# Work required:
Among the lines below, tally those holding the string "will" and give the total only.

Data for this task START

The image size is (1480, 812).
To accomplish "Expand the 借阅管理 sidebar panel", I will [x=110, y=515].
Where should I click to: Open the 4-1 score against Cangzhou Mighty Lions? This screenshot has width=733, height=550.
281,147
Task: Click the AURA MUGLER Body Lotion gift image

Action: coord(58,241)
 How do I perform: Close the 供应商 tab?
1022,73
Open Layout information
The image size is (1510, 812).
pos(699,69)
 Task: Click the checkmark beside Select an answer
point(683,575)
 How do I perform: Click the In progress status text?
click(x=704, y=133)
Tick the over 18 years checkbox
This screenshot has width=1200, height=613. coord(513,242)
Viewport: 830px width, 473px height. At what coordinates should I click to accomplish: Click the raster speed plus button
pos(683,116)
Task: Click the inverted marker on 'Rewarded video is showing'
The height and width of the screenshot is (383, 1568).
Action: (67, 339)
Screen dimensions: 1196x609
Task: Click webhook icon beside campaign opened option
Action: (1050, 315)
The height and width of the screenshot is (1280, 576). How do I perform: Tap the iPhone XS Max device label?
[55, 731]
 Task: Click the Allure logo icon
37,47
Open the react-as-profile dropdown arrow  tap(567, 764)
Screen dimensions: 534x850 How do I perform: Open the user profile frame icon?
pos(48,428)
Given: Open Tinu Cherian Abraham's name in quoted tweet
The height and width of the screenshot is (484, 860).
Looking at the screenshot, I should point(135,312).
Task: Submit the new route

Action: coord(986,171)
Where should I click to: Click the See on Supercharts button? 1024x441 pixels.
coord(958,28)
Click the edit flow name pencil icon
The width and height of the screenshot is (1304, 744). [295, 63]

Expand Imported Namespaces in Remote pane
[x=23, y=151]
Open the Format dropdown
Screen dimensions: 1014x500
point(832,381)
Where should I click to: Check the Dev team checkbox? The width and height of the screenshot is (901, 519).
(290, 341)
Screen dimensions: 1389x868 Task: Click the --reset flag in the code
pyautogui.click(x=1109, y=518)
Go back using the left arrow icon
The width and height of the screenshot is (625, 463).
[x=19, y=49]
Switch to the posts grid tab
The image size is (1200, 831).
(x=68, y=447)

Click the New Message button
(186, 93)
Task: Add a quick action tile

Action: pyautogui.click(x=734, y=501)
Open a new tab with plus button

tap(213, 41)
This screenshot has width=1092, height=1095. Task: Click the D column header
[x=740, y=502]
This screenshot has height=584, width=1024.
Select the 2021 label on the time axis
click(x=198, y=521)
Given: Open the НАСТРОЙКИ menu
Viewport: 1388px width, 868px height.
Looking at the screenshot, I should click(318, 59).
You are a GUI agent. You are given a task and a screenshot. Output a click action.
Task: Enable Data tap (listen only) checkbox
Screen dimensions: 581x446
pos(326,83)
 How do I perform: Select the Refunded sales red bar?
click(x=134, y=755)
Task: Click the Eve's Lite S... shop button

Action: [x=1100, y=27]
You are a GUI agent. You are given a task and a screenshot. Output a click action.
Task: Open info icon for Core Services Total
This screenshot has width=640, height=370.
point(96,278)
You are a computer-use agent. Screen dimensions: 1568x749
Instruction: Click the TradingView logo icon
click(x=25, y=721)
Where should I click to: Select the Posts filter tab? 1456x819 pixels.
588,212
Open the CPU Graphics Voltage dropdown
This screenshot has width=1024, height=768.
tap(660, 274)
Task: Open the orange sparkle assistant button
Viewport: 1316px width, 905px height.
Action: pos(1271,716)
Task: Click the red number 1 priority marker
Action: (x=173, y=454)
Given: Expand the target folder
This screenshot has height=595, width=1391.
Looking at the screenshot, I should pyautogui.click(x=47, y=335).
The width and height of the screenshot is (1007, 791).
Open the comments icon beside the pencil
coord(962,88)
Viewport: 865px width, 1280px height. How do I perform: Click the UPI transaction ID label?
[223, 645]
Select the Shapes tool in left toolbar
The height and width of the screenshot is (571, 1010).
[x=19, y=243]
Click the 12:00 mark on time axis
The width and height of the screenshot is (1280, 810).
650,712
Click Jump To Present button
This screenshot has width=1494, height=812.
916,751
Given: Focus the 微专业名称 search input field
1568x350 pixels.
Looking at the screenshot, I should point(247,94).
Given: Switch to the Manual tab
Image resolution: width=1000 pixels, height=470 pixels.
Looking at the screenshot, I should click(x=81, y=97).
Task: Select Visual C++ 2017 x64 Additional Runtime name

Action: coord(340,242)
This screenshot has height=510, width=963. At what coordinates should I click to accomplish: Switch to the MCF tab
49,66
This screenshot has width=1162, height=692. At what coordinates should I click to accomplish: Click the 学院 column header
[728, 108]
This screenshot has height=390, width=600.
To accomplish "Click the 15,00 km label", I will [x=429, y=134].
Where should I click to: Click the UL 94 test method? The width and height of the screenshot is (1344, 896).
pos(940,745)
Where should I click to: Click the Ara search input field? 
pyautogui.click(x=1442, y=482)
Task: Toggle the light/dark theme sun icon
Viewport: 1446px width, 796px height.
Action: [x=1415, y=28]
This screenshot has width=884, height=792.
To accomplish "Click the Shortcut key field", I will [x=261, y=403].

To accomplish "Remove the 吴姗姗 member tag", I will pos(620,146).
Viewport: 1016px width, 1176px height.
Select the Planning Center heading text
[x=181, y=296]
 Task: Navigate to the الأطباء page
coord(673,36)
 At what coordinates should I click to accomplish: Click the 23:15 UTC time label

Data for this task END

# Output for this task:
4